- DIRECTIONS -
Copy out the items word for word, from the very first line through the line that contains "coordinates (168, 1150).".

- AVAILABLE RECORDS -
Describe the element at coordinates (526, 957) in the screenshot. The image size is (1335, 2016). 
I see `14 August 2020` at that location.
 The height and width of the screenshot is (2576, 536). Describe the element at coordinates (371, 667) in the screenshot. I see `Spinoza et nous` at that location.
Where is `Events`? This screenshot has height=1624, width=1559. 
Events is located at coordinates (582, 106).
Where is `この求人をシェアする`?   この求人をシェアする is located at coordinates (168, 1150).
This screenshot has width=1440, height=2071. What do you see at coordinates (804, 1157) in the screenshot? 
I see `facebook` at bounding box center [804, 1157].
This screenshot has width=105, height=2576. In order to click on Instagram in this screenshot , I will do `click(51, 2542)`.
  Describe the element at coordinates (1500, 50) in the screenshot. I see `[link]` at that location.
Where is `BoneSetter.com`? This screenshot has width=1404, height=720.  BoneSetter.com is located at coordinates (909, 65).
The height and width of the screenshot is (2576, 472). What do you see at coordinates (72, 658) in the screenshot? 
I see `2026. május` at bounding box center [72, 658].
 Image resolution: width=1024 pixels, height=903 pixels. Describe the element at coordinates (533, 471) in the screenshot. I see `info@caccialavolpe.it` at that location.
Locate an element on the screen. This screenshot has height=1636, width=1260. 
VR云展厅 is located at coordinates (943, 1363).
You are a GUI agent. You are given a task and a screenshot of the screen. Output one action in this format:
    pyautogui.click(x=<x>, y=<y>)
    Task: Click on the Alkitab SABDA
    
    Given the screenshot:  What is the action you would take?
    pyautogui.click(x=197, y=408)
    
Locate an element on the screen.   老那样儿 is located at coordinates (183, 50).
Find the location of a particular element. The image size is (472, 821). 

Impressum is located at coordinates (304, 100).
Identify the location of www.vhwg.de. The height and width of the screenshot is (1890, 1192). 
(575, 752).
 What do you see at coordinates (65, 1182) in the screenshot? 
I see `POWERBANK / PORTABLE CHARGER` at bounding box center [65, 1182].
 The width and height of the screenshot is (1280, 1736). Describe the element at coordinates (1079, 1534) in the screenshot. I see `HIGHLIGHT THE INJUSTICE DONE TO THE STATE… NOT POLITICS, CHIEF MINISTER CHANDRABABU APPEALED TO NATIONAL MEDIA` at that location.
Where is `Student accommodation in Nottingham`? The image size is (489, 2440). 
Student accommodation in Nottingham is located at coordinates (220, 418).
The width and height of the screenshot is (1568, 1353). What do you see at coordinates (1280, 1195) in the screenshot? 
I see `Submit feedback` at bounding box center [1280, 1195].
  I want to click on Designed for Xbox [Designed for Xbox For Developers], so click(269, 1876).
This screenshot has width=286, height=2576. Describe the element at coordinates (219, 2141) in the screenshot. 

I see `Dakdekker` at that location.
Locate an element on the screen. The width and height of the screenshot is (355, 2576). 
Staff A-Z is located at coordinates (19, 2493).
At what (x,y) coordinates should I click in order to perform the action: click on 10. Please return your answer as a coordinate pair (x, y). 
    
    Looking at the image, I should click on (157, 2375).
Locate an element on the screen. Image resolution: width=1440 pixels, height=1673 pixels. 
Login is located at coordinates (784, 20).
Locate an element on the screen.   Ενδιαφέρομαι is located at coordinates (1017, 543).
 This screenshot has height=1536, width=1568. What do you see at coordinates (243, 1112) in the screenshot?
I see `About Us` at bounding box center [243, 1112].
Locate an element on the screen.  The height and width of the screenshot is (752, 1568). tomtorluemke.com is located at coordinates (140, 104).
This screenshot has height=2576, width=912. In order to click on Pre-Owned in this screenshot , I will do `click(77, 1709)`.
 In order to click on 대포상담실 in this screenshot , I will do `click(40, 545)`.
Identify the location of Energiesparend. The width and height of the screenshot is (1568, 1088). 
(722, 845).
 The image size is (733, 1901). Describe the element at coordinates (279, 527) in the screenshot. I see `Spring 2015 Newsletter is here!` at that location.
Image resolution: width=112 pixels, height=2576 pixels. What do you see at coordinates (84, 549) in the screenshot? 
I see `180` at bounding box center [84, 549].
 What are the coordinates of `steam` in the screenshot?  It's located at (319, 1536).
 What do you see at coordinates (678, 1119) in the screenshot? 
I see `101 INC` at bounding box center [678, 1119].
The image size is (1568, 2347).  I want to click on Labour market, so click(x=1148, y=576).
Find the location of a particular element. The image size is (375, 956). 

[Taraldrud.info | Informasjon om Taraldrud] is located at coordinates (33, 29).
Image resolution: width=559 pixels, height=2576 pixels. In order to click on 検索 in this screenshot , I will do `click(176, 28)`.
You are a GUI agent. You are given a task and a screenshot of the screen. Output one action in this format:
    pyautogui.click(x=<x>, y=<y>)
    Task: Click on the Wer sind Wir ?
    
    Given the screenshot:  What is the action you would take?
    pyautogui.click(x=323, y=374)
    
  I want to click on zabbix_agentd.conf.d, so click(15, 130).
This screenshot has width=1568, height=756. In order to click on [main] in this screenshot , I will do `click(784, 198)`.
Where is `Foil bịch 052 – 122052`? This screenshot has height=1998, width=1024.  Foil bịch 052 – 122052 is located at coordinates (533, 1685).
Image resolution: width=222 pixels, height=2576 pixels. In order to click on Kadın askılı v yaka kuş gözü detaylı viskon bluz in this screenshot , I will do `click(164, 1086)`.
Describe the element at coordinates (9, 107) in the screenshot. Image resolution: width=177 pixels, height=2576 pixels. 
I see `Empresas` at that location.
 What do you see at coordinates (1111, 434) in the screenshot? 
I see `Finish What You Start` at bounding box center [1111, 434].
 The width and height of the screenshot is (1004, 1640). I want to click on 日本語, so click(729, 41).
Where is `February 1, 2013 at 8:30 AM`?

- EXERCISE RESULT -
Describe the element at coordinates (526, 957) in the screenshot. The image size is (1335, 2016). 
I see `14 August 2020` at that location.
 The height and width of the screenshot is (2576, 536). Describe the element at coordinates (371, 667) in the screenshot. I see `Spinoza et nous` at that location.
Where is `Events`? This screenshot has height=1624, width=1559. 
Events is located at coordinates (582, 106).
Where is `この求人をシェアする`?   この求人をシェアする is located at coordinates (168, 1150).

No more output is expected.